SDS-PAGE and Immunoblot Analysis. Membrane protein (10 µg) was loaded on 10% SDS-PAGE gels and separated by electrophoresis, followed by blotting to pure Protran nitrocellulose membranes (Schleicher & Schuell, Keene, NH). The membranes were blocked in 20% nonfat dry milk dissolved in phosphate-buffered saline with 0.05% (v/v) Tween 20, and all antibodies were diluted in 5% (w/v) nonfat dry milk/phosphate-buffered saline with 0.05% (v/v) Tween 20.
For detection of ABCG2 protein, the membrane was incubated in a 1:2000 dilution of the monoclonal antibody BXP-21 (Kamiya Biomedical, Seattle, WA) (Maliepaard et al., 2001
), and for detection of P-gp, the membrane was incubated with a 1:2000 dilution of the monoclonal antibody C219 (Centocor, Malvern, PA) (Georges et al., 1990
), followed by incubation in a 1:4000 dilution of horseradish peroxidase-labeled goat anti-mouse antibody (Caltag, Burlingame, CA). The immunocomplex visualized with Supersignal West Pico chemiluminescence reagent (Pierce Chemical, Rockford, IL).

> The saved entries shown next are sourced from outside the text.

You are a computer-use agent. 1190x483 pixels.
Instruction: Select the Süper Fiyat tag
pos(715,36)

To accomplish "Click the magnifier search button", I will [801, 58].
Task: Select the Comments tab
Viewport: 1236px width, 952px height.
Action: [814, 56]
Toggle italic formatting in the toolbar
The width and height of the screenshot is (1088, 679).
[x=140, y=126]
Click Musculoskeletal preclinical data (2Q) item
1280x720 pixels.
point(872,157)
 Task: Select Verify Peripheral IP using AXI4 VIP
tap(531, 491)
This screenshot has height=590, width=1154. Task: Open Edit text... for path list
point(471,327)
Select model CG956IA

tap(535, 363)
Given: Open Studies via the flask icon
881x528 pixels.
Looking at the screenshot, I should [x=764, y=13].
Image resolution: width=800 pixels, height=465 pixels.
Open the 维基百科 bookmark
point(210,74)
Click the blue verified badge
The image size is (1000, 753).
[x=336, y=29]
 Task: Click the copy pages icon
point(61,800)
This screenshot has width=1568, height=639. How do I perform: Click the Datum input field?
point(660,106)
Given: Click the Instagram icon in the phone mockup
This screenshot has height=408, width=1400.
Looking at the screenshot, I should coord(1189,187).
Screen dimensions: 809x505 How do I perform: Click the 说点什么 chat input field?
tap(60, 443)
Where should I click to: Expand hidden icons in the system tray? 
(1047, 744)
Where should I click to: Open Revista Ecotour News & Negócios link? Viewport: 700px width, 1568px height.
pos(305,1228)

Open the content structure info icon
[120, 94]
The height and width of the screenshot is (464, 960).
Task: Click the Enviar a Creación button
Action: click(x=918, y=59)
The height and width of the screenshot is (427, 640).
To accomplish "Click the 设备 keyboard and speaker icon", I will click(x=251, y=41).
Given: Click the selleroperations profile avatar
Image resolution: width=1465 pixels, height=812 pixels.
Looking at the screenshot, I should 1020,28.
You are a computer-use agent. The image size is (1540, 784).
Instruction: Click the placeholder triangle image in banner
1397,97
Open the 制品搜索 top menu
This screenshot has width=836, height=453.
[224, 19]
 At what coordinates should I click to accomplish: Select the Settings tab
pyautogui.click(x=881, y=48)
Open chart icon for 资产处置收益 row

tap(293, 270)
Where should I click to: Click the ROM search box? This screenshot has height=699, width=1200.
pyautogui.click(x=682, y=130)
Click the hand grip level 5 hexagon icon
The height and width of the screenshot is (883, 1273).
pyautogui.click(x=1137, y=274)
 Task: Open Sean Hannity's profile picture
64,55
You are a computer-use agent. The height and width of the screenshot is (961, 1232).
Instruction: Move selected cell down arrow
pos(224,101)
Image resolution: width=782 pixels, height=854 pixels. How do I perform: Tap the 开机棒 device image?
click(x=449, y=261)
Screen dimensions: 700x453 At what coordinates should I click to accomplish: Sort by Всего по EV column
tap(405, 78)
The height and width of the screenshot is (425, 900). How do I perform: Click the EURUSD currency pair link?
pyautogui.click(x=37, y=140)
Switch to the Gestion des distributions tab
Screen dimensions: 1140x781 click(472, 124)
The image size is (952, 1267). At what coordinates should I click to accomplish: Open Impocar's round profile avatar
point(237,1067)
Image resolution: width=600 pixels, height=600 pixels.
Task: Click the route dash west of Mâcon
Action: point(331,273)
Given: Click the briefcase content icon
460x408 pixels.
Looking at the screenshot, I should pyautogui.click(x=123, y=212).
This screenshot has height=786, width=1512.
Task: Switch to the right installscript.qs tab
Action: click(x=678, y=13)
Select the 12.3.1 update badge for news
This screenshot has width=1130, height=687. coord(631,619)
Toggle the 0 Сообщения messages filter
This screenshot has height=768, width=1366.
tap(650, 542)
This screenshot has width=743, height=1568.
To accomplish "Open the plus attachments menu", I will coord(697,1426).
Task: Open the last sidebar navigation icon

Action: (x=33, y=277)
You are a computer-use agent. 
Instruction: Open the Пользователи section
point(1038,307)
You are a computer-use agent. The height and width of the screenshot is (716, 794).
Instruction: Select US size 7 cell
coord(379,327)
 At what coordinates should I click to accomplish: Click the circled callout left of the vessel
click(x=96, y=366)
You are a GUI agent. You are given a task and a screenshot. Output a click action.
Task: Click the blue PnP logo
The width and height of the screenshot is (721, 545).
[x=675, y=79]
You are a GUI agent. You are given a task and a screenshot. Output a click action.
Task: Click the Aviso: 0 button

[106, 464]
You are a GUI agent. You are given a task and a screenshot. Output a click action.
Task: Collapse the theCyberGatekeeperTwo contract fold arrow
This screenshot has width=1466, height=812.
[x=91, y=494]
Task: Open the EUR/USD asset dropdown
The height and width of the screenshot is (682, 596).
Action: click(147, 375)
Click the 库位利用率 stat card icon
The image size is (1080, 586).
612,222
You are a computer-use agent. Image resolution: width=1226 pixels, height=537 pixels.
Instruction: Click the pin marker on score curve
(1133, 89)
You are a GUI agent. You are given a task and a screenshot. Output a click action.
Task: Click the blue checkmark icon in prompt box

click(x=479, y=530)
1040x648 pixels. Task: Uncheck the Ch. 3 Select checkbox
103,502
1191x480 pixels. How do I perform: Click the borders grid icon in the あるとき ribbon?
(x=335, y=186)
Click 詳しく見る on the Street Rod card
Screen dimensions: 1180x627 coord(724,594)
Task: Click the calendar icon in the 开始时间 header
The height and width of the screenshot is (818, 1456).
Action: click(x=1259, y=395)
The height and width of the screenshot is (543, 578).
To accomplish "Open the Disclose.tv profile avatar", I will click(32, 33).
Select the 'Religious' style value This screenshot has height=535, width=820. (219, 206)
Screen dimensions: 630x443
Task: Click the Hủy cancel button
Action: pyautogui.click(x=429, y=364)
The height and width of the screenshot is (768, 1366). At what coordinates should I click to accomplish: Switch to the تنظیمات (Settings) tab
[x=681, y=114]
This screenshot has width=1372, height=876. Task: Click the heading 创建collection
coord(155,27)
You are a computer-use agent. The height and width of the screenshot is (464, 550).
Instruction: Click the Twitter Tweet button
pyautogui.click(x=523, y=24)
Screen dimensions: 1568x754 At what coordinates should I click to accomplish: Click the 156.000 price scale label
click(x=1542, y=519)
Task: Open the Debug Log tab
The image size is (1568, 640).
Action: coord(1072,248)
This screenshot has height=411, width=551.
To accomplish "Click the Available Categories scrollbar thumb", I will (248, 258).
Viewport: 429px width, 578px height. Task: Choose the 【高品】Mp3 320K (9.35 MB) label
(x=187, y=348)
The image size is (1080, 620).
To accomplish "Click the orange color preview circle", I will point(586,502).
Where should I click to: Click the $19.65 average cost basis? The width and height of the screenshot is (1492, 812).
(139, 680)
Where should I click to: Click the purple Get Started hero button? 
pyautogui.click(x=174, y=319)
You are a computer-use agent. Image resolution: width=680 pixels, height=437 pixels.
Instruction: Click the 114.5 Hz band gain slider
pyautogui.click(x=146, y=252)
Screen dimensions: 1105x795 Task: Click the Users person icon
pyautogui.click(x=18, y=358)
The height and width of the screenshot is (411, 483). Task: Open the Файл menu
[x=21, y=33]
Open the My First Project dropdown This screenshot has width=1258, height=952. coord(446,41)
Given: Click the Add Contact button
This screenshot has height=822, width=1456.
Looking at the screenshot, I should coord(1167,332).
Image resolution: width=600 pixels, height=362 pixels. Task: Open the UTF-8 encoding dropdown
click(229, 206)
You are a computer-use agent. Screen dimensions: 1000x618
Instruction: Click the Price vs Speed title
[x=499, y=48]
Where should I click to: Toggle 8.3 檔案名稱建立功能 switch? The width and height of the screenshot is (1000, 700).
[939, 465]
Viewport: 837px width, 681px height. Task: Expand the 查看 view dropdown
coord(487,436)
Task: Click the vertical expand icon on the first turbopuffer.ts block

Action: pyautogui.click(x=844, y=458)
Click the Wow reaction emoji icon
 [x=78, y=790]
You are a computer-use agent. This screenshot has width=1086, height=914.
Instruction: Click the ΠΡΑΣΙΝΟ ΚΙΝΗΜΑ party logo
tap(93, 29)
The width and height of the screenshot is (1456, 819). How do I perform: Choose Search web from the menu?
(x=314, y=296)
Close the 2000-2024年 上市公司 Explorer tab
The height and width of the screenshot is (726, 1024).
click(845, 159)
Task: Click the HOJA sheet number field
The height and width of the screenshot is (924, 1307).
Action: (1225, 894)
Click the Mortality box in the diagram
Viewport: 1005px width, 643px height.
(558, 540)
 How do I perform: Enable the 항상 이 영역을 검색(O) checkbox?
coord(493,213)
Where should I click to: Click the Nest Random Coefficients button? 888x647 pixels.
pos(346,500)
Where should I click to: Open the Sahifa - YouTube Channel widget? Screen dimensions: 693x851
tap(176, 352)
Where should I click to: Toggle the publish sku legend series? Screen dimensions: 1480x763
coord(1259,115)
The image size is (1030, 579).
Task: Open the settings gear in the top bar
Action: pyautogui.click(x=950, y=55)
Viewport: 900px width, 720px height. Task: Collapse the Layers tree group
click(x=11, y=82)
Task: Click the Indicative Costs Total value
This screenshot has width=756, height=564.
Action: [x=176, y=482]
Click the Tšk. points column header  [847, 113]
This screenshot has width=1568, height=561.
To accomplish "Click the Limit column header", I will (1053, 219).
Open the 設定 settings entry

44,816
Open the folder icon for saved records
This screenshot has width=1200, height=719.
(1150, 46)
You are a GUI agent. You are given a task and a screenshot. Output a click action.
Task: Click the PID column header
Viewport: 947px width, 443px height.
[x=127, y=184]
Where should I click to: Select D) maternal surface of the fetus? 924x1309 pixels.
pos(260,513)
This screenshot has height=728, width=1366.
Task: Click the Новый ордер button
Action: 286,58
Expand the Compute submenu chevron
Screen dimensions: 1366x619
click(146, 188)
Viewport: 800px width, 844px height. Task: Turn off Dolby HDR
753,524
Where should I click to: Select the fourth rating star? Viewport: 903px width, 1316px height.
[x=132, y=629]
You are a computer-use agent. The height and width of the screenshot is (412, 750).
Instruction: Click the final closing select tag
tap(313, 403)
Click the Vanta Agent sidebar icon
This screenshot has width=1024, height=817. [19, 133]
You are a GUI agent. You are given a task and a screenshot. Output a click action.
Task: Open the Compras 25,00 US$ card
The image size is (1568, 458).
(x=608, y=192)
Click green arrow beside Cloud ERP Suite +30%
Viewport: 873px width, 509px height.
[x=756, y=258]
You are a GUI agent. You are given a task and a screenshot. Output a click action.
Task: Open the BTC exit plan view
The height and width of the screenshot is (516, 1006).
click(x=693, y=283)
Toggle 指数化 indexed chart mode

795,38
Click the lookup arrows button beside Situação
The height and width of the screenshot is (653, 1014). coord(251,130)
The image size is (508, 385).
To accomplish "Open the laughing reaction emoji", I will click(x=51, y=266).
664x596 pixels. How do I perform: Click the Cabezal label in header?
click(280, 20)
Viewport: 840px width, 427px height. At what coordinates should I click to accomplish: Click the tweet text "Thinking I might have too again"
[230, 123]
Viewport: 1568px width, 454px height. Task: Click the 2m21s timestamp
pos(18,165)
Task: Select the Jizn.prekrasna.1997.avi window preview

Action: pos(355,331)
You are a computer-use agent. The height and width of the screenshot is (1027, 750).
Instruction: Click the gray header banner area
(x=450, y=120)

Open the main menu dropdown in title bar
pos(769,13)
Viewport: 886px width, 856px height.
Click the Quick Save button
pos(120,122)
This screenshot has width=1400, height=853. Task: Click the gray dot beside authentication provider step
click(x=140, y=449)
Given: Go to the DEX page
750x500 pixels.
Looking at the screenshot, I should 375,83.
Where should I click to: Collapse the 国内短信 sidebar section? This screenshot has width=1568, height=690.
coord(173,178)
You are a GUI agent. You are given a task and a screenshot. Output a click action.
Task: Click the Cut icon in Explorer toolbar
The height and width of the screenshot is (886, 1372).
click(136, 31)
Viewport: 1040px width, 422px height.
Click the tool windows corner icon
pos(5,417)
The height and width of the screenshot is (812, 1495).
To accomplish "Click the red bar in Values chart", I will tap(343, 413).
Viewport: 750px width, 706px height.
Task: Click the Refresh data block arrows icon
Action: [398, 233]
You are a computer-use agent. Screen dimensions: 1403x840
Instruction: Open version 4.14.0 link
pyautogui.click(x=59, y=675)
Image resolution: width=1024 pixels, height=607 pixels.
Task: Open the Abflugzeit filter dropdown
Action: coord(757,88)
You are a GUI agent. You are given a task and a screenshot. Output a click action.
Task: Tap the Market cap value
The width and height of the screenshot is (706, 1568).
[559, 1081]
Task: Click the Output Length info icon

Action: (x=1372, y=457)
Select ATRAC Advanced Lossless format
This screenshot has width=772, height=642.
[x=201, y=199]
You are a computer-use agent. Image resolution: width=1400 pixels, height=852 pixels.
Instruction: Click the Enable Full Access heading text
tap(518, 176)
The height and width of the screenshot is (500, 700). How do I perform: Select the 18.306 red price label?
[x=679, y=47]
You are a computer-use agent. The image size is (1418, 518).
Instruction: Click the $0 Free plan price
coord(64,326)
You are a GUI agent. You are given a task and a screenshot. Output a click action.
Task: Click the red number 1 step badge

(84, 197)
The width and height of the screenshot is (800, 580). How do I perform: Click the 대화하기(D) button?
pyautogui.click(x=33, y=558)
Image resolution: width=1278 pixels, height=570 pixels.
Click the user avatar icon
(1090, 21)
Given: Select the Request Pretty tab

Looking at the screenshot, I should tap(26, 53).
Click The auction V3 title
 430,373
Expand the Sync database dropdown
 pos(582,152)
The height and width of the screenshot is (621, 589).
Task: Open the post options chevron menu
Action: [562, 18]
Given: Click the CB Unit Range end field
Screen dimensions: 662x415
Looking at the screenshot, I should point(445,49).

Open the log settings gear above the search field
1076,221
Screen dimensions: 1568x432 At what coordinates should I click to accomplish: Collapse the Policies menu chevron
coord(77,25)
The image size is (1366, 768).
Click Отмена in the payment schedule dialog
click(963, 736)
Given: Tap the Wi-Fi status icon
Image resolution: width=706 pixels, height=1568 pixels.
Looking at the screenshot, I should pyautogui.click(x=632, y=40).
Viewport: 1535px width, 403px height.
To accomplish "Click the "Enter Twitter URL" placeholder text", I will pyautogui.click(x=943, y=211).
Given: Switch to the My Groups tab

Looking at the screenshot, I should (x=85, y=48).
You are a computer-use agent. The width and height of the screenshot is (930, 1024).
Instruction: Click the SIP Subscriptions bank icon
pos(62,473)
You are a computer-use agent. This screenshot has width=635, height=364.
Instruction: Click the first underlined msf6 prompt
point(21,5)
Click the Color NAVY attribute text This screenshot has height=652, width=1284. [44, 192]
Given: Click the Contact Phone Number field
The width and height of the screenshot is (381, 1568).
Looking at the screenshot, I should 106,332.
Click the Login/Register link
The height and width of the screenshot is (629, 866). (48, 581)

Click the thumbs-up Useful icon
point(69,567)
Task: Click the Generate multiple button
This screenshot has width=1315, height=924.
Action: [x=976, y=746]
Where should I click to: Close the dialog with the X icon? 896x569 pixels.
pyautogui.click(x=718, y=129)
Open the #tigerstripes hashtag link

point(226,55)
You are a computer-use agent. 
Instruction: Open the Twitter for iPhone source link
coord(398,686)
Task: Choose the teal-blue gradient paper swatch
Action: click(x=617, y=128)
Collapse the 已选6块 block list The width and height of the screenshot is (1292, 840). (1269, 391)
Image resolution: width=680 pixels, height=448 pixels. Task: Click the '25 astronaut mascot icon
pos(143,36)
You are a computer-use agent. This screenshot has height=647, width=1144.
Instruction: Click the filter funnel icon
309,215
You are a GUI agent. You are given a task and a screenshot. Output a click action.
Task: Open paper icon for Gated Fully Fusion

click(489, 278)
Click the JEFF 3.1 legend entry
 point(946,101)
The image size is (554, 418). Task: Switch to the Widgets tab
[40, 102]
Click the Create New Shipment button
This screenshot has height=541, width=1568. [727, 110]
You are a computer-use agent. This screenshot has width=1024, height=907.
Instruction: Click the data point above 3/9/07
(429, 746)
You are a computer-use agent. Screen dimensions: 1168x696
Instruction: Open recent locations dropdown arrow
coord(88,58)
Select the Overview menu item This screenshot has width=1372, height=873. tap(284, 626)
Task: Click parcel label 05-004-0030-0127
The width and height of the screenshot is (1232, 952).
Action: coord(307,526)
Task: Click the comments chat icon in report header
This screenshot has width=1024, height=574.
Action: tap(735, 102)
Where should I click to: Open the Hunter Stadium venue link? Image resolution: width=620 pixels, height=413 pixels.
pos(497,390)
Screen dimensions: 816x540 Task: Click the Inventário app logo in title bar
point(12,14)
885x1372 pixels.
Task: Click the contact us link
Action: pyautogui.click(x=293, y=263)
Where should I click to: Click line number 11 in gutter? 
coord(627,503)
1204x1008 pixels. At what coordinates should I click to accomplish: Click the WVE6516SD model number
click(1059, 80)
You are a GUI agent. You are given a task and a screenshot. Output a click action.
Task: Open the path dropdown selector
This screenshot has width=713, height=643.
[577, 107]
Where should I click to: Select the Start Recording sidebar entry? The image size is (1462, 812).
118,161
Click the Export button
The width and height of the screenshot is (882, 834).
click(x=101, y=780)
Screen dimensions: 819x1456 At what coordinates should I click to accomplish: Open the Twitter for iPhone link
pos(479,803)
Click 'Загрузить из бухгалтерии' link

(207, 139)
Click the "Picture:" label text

Flow Cytometric Analysis. Antibody surface staining and substrate accumulation assays were performed as described previously (Hrycyna et al., 1998
) with slight modifications. For cell surface detection of ABCG2 or P-gp, 500,000 cells were labeled with either the anti-ABCG2 antibody 5D3 (2 µg; Chemicon International) (Zhou et al., 2003
) or the P-gp-specific antibody MRK-16 (3 µg; Kyowa Medex, Tokyo, Japan) (Hamada and Tsuruo, 1986
). The cells were then labeled with a FITC-labeled goat anti-mouse-IgG2b or IgG2a secondary antibodies (2.5 µg; BD Biosciences PharMingen, San Diego, CA). Control samples were incubated in parallel with unspecific isotype-matched control antibodies IgG2b or IgG2a (BD Biosciences PharMingen).
For substrate accumulation studies, 500,000 cells were incubated with either 0.5 µg/ml rhodamine 123 or 10 µM mitoxantrone, alone or in the presence of 0.5 to 10 µM cyclosporin A or 1 µM GF120918 for 30 min at 37°C. The cells were harvested at 300g and resuspended in fresh media, with or without either cyclosporin A or GF120918 and incubated for an additional 30 min at 37°C. The cells were harvested and cellular fluorescence was analyzed using a FACSCalibur flow cytometer (BD Biosciences, San Jose, CA) equipped with a 488-nm argon laser and a 530 band pass filter (FL1) for both rhodamine 123 and FITC labeling and with a 633-nm laser and the 670 band pass filter (FL3) for mitoxantrone.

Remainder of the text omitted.